While not addressed specifically in the new City law, it is worth noting for NYC employers that, in addition to the obvious and important benefit of reducing or eliminating the potential for sexual harassment in their places of employment, these changes may also benefit them in the courtroom and before government agencies. The NYC Human Rights Law allows for the reduction or elimination of potential civil penalties and punitive damages where employers can prove that they have effective policies, programs and procedures in place, and more specifically, that they had implemented and complied with Commission-established policies, programs and procedures at the time of the alleged wrongdoing. Before now, the Commission had never established such policies, programs and procedures that would allow employers to take advantage of this statutory provision, but the new City law may change that. This will, in turn, impact the value of discrimination claims.
To prepare for compliance with these new laws, employers should immediately:
Alert and obtain buy-in from senior leadership, which is critical for complying with these laws and cultivating a culture of accountability.
Conduct a comprehensive review and update of harassment policies, procedures and training programs to be sure all policies meet the mandates of the State law, and if applicable, the City law. Make sure that any updates account for “non-employees” and that managers, supervisors, and Human Resources staff are trained on how to handle complaints of sexual harassment.

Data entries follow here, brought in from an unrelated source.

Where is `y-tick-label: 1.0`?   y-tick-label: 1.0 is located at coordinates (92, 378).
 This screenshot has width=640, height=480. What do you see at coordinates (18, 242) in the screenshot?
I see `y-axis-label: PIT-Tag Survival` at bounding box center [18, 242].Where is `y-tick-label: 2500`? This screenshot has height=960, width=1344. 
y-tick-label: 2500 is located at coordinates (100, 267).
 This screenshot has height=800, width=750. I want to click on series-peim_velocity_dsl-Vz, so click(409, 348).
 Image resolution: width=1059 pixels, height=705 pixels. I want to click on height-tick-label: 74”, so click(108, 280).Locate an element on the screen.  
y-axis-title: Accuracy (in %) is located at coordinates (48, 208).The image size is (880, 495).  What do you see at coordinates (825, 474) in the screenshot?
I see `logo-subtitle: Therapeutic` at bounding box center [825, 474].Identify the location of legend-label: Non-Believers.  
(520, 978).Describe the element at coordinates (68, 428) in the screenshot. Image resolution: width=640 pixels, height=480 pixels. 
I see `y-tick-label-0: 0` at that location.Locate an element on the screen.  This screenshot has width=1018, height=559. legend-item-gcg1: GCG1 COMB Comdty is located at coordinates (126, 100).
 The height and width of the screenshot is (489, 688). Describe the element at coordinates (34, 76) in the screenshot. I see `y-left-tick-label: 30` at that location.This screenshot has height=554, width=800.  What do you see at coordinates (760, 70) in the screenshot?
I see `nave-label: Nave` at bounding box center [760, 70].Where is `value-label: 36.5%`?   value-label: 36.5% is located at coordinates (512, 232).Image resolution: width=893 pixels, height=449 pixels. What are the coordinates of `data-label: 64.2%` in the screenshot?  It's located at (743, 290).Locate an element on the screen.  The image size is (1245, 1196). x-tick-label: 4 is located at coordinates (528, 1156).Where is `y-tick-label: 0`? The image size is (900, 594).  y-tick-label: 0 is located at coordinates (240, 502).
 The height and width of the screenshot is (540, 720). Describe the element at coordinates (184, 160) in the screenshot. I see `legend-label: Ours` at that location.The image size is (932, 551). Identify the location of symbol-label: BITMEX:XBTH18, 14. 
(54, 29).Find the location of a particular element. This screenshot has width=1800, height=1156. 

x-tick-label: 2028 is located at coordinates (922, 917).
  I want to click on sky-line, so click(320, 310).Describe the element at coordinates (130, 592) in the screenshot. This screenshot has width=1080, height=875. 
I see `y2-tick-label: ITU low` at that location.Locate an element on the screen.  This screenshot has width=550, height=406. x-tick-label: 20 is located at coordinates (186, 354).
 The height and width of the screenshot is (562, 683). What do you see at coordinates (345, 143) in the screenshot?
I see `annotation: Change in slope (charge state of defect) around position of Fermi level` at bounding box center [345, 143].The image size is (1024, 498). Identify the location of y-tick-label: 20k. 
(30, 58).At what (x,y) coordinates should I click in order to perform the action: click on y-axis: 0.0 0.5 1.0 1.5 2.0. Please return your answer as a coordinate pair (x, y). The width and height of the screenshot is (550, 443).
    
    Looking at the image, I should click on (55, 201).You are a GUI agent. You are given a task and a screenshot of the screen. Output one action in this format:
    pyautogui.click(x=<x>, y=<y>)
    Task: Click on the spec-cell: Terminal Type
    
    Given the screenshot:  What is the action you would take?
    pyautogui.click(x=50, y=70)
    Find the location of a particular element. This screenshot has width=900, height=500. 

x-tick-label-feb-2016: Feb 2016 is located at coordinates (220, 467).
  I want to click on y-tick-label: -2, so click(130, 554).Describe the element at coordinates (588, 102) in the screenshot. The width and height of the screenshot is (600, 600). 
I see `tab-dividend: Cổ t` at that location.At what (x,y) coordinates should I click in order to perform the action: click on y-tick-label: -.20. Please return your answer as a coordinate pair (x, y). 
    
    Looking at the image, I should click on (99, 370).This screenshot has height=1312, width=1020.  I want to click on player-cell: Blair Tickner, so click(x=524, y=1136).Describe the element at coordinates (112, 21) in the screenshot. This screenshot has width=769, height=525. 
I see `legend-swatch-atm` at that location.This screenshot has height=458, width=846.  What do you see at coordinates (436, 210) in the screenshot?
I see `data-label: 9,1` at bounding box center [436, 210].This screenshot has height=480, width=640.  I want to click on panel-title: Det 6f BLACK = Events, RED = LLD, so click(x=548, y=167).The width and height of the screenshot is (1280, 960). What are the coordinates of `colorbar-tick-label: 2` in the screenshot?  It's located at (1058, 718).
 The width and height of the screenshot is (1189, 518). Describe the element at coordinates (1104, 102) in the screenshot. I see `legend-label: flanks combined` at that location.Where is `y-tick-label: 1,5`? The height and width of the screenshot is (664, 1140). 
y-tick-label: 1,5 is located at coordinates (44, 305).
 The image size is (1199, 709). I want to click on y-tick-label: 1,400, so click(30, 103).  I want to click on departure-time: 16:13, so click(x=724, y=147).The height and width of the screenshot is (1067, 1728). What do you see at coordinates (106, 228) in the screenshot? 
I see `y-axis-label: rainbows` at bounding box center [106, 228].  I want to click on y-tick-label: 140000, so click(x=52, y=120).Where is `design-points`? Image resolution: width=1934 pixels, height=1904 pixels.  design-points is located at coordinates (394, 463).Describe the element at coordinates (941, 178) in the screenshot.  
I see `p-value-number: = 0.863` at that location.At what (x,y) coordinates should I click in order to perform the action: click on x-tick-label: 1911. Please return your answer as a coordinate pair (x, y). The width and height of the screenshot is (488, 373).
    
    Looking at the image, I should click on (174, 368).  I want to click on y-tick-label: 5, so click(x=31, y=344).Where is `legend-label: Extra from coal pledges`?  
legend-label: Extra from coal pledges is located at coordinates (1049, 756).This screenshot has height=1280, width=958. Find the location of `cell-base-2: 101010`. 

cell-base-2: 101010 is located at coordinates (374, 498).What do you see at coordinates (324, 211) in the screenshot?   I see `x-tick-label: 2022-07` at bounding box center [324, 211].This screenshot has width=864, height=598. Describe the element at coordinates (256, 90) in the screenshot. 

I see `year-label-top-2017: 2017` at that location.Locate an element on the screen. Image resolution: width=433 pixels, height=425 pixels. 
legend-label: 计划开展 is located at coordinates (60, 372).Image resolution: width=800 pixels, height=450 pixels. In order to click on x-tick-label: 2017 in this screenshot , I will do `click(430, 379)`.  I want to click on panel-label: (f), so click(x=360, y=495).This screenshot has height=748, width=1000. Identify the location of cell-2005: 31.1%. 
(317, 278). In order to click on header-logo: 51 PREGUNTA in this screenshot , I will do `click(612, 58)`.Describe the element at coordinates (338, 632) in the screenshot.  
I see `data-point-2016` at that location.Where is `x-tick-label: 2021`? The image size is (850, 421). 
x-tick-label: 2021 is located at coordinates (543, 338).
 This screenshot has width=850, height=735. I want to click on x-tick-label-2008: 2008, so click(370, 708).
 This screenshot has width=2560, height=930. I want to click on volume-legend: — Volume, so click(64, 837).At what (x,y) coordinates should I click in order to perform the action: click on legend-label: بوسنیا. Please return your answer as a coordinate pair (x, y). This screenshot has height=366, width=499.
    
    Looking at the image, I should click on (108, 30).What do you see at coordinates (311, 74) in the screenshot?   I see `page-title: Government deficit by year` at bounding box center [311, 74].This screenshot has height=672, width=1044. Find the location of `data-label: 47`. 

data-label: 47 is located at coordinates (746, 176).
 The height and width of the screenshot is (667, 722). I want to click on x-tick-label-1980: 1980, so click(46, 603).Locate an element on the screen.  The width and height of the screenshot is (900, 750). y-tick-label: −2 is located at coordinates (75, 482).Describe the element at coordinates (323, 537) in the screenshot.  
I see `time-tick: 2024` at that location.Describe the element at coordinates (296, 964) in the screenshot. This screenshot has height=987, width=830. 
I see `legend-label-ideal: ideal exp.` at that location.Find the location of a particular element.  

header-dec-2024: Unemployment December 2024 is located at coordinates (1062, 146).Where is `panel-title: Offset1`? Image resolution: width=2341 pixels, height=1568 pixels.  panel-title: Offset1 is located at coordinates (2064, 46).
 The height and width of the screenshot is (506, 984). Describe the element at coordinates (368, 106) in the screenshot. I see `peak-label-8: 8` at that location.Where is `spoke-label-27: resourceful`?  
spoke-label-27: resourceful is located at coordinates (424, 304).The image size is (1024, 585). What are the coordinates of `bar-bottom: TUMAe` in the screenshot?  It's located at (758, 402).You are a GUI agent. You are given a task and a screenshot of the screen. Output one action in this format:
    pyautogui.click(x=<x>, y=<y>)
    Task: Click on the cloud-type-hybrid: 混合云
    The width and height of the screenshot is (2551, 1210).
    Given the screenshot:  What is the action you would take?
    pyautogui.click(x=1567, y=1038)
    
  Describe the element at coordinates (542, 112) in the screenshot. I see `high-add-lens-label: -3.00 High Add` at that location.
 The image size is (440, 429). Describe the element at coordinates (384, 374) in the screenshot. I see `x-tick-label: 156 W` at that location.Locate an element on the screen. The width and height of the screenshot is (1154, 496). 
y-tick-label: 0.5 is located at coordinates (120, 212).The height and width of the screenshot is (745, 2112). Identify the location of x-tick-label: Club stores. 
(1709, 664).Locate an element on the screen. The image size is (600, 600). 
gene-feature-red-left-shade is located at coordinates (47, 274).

Stay tuned for additional information and guidance from the NYS Department of Labor and the NYC Commission on Human Rights, including the release of new posters and information sheets, training modules, model policies, and other forms. Also, consider reviewing reports from the Commission and the EEOC that examine the issue of workplace harassment and offer guidance and best practices for employers to identify and prevent such harassment.
Conduct a review of standard severance and settlement agreements relating to sexual harassment claims, including the agreements’ non-disclosure and arbitration provisions, and revise as necessary to comply with the new laws, while being mindful that the viability of the prohibition on mandatory arbitration clauses may be called into question.
Review compliance with obligations in other jurisdictions that have mandatory training requirements, such as California and Connecticut. Coordinate compliance across all programs where possible.
Don’t delay, but don’t panic. While these new requirements may seem overwhelming at first, most employers have been thinking about these issues and have already addressed many of the concepts present in these new obligations. For those employers, it’s about enhancement. For those who haven’t thought about these issues for some time, they have more work to do. In either case, it is time for all employers to ensure they have an effective sexual harassment prevention program suited to today’s workplace and legal landscape.